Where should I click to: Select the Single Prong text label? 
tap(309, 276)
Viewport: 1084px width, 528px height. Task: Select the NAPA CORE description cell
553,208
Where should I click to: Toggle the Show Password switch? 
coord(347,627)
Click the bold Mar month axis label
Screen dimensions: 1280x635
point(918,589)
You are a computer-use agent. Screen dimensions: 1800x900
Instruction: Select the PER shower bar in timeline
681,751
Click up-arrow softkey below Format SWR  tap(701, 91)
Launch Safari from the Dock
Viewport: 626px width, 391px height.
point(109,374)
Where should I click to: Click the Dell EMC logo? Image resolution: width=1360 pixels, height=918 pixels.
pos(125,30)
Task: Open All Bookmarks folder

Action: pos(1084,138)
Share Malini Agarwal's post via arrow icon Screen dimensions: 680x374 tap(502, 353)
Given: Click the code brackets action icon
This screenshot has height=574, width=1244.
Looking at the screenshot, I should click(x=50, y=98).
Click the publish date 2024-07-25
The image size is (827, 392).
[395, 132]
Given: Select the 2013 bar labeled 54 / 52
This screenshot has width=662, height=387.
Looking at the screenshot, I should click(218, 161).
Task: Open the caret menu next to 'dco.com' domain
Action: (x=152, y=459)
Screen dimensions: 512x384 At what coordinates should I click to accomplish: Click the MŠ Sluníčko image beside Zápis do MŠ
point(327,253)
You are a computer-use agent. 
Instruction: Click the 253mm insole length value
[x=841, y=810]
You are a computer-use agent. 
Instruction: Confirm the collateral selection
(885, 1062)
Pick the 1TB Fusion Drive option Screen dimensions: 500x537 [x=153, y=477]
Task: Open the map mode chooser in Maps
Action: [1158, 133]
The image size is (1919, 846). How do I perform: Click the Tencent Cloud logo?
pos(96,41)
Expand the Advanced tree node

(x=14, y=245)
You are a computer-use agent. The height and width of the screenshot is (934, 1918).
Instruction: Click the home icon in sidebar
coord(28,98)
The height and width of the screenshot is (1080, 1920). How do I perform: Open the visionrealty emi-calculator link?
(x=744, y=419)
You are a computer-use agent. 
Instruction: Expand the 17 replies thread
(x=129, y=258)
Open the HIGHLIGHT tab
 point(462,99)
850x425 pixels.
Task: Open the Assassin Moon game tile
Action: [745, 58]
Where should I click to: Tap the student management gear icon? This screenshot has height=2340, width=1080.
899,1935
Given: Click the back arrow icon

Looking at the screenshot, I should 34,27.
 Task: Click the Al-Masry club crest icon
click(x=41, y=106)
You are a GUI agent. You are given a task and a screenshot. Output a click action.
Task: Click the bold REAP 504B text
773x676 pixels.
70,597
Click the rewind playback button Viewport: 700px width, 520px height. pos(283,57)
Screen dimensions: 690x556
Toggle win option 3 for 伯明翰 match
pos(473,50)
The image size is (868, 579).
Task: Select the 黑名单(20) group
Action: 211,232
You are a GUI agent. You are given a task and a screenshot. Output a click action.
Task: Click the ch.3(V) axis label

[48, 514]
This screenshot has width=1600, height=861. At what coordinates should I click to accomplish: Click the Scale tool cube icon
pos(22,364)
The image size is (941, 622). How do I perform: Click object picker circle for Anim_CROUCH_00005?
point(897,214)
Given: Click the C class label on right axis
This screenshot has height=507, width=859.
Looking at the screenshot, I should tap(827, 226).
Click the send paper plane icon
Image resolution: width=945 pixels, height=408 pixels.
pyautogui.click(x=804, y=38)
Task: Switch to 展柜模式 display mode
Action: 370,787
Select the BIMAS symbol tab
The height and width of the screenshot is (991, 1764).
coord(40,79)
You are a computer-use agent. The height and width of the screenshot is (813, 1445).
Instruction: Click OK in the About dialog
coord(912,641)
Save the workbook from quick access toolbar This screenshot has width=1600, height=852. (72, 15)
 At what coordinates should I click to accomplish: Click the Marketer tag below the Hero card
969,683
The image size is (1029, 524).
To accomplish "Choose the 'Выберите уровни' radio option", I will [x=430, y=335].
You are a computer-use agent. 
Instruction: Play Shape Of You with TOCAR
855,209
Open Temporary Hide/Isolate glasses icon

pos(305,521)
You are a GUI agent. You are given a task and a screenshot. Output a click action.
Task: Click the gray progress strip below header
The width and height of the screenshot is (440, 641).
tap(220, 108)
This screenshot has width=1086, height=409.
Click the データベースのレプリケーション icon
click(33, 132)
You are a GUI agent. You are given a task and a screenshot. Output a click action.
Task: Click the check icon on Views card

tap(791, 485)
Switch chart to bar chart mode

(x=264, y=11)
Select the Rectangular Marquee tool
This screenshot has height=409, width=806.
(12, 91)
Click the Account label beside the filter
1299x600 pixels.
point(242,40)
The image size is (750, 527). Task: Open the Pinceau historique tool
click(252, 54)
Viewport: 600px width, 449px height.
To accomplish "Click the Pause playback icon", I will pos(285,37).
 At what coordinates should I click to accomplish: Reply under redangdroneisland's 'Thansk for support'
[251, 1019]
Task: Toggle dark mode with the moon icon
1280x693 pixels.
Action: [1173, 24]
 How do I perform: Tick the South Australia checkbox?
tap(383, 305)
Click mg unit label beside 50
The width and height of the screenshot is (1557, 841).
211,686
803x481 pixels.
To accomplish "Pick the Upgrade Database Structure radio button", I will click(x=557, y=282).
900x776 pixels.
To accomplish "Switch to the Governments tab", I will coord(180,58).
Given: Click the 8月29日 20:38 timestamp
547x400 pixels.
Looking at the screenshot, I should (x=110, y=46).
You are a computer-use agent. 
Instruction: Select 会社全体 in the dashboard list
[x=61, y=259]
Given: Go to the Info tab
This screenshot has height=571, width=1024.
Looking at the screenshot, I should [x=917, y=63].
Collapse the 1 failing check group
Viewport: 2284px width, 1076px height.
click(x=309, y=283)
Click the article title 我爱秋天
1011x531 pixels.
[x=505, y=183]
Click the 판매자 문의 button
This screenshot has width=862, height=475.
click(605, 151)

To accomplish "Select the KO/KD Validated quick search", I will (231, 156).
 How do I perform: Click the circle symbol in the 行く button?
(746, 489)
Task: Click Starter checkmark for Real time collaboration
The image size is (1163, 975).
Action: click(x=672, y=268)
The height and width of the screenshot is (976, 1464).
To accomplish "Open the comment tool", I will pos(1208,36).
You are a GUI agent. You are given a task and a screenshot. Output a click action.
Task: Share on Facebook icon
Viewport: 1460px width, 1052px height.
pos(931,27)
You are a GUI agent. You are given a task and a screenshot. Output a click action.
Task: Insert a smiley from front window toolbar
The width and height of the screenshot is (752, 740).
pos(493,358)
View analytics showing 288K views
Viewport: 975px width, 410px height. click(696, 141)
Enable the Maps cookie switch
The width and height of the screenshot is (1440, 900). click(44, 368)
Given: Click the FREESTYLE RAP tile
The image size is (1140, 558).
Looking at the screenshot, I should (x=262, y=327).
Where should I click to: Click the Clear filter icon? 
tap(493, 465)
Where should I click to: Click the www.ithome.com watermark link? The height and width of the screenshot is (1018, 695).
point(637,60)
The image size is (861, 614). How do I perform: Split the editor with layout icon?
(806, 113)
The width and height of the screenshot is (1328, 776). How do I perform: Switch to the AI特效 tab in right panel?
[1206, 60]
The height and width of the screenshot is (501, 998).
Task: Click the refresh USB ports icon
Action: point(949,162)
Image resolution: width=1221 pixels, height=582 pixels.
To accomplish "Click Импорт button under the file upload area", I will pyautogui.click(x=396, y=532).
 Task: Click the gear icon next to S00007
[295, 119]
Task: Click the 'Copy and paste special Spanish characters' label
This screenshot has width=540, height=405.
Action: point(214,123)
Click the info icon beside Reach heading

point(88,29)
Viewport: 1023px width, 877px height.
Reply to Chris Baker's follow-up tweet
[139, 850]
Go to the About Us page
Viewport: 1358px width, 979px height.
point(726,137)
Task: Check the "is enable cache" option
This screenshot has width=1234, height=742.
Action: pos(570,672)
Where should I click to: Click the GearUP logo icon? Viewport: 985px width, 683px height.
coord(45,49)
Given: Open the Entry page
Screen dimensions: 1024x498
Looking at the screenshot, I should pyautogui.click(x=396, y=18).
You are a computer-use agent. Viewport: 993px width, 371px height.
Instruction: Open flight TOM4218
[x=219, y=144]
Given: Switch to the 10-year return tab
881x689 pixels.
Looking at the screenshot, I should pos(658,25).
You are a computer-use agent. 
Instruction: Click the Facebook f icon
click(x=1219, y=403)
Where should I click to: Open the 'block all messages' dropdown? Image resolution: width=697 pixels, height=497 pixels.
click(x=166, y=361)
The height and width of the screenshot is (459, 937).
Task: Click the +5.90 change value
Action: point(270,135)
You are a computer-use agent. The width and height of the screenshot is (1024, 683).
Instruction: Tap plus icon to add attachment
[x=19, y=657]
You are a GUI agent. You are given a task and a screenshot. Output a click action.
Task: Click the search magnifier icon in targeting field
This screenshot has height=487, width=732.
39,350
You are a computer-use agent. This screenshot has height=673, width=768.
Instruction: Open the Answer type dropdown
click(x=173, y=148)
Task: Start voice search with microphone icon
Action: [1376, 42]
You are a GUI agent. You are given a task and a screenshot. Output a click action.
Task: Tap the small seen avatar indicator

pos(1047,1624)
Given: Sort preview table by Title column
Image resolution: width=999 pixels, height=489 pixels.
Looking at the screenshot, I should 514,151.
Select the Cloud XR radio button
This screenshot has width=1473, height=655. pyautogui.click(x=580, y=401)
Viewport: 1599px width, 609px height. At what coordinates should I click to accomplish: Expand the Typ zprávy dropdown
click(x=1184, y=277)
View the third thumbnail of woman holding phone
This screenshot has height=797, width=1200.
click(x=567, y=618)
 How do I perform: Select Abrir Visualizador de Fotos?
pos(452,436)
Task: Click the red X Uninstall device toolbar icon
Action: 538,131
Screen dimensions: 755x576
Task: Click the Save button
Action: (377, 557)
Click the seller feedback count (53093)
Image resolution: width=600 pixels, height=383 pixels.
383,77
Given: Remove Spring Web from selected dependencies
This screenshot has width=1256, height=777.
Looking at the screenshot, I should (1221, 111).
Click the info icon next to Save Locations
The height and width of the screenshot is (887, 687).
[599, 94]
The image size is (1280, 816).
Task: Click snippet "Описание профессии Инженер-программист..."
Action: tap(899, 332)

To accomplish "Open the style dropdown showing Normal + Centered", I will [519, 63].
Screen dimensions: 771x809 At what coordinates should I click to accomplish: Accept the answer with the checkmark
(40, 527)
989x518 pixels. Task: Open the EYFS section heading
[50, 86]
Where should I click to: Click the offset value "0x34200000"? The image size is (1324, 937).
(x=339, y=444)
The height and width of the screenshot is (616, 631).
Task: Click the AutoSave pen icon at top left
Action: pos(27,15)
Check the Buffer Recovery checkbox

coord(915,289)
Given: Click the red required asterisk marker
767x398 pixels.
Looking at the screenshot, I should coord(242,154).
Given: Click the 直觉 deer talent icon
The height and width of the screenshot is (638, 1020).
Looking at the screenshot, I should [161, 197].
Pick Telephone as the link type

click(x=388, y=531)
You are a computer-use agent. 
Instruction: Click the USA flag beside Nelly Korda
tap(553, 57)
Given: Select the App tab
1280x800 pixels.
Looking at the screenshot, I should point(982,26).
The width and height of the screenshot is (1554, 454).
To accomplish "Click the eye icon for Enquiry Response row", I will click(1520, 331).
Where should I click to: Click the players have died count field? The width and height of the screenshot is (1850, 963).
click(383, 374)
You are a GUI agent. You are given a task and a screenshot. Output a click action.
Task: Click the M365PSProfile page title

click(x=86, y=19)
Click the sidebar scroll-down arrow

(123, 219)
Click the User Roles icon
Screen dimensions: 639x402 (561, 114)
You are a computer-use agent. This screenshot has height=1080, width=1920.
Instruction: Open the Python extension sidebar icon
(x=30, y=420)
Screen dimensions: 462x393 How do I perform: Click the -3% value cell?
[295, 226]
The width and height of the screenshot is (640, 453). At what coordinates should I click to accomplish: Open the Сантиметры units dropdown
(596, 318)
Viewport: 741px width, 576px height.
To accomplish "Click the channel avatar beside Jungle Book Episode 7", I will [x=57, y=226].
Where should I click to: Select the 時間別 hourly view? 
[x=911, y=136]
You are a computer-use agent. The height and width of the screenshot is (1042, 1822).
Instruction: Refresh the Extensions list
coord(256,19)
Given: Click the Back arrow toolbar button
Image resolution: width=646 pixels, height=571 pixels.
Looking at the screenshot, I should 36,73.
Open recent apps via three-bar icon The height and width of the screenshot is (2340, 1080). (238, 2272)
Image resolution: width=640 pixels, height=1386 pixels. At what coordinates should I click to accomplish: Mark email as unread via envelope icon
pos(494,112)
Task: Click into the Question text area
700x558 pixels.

■ ■ ■ ■

-- Task goal --
Pick out every line above that holds the word "playback" and copy it.

-- Completed task --
Click the rewind playback button Viewport: 700px width, 520px height. pos(283,57)
To accomplish "Click the Pause playback icon", I will pos(285,37).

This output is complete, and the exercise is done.